Alu Vadi-recept

Ingrediënten:
- 10-12 colocasiabladeren (alu wadi bladeren)
- 1 kopje gram bloem (besan)
- 2 eetlepels rijstmeel
- 2 theelepels kurkumapoeder
- 2 theelepels rode chilipoeder
- 1 theelepel korianderpoeder
- 2 theelepels garam masala
- li>Zout naar smaak
- Water naar behoefte
- Olie om te frituren
Instructies:
- Begin met het selecteren van verse, groene colocasia bladeren. Was ze grondig onder stromend water.
- Meng in een mengkom grammeel, rijstmeel, kurkumapoeder, rode chilipoeder, korianderpoeder, garam masala en zout. Meng goed.
- Voeg geleidelijk water toe aan het droge mengsel tot een gladde pasta ontstaat. De consistentie moet dik genoeg zijn om de bladeren te bedekken.
- Neem één colocasiablad en plaats het met de glanzende kant naar boven. Breng het beslag royaal aan op de gehele oppervlakte van het blad.
- Leg er nog een colocasiablad bovenop en breng opnieuw beslag aan. Herhaal dit totdat je een stapel bladeren hebt, meestal twee of drie.
- Rol de stapel nu vanaf de rand strak op, zoals een Zwitserse rol. Zorg ervoor dat de bladeren goed bedekt zijn met het beslag.
- Zorg er na het rollen voor dat de rol strak zit en zet de uiteinden vast door ze vast te binden met draad of met tandenstokers.
- Stom de bladeren rol ze ongeveer 20-25 minuten tot ze gaar zijn. Je kunt hiervoor een stoommandje gebruiken.
- Als ze gaar zijn, haal je ze uit de stomer en laat je ze een paar minuten afkoelen.
- Nadat ze iets zijn afgekoeld, snij je ze in plakjes Stukjes van ½ inch dik.

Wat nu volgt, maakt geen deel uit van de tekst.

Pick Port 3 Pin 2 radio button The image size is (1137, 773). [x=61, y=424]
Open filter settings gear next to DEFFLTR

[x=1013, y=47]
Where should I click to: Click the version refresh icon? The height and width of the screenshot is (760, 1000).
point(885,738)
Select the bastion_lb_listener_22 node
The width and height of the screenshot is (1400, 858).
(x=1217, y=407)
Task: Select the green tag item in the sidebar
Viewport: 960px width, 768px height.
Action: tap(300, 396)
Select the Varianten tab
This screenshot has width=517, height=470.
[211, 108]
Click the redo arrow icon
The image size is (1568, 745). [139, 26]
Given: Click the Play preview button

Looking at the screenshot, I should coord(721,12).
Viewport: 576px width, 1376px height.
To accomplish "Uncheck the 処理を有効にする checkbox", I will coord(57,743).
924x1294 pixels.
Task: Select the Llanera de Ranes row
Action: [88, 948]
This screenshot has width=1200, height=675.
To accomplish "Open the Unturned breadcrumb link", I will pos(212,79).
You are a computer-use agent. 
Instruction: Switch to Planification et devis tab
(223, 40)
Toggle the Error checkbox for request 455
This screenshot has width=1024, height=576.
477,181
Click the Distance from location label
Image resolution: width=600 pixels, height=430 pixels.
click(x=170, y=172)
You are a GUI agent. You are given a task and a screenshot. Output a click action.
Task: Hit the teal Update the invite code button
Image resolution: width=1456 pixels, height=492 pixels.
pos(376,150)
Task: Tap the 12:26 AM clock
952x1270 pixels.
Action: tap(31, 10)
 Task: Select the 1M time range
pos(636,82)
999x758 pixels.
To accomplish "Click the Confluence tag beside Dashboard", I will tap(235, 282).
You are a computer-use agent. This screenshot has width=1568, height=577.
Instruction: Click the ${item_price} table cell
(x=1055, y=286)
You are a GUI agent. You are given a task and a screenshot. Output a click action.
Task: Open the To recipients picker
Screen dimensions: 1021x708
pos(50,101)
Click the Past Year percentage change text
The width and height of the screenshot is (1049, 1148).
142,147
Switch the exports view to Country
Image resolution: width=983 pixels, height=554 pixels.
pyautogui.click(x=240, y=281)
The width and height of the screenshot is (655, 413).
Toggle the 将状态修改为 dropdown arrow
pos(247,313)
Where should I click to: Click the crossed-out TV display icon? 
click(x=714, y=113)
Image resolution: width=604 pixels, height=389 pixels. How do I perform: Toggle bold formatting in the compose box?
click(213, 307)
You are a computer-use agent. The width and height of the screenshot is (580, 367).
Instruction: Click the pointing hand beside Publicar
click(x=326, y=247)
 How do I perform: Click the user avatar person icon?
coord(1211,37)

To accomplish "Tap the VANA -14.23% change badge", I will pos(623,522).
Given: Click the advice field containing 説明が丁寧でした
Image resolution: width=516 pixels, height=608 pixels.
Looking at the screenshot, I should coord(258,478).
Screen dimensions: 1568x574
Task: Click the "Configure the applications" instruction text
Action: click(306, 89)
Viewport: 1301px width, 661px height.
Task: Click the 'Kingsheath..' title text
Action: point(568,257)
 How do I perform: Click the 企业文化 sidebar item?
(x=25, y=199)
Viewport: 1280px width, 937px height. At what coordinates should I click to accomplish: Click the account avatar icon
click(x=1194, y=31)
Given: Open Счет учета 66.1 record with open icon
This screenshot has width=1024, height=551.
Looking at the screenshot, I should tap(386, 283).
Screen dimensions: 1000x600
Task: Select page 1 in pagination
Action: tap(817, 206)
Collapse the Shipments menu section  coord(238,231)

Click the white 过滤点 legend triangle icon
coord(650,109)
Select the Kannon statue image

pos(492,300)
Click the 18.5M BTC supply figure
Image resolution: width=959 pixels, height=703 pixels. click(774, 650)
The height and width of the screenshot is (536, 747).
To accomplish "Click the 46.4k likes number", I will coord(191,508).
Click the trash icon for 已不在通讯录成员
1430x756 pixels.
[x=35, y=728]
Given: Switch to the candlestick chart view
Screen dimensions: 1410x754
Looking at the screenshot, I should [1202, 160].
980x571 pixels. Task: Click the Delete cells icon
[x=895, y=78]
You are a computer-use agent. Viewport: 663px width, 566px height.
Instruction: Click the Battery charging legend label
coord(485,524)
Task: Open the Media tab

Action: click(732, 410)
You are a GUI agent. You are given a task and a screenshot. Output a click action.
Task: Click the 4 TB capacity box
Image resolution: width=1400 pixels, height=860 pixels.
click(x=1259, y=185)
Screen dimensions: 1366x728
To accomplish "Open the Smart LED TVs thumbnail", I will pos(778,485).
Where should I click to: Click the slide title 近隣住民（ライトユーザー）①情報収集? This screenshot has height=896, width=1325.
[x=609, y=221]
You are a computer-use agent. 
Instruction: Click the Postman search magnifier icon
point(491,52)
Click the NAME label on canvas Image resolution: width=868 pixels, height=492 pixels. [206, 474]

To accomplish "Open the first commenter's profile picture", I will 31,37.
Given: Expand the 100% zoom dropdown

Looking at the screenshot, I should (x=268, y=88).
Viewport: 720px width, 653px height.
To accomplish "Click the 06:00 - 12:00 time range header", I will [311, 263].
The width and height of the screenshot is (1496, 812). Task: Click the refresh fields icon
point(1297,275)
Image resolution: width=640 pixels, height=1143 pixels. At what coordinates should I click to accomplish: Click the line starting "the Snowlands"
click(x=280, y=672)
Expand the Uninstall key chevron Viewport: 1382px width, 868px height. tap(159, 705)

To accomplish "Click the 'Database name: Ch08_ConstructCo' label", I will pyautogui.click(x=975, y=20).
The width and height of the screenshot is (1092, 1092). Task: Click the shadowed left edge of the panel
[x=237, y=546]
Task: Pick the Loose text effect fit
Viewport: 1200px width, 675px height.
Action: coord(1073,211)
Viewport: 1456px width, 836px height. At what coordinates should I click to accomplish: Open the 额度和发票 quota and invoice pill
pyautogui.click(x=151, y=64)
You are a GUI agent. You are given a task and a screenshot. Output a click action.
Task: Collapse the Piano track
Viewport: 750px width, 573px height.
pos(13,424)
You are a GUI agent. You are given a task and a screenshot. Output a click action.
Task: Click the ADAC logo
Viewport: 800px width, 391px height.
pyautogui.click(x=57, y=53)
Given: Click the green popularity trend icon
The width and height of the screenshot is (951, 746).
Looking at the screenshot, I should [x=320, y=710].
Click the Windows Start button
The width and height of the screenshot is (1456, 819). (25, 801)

- Verhit de olie in een koekenpan. Bak de gesneden stukken tot ze goudbruin en krokant zijn aan beide kanten.
- Haal uit de olie en laat uitlekken op keukenpapier om overtollige olie te verwijderen.
- Serveer de knapperige alu vadi met groene chutney of ketchup als tussendoortje of aperitief.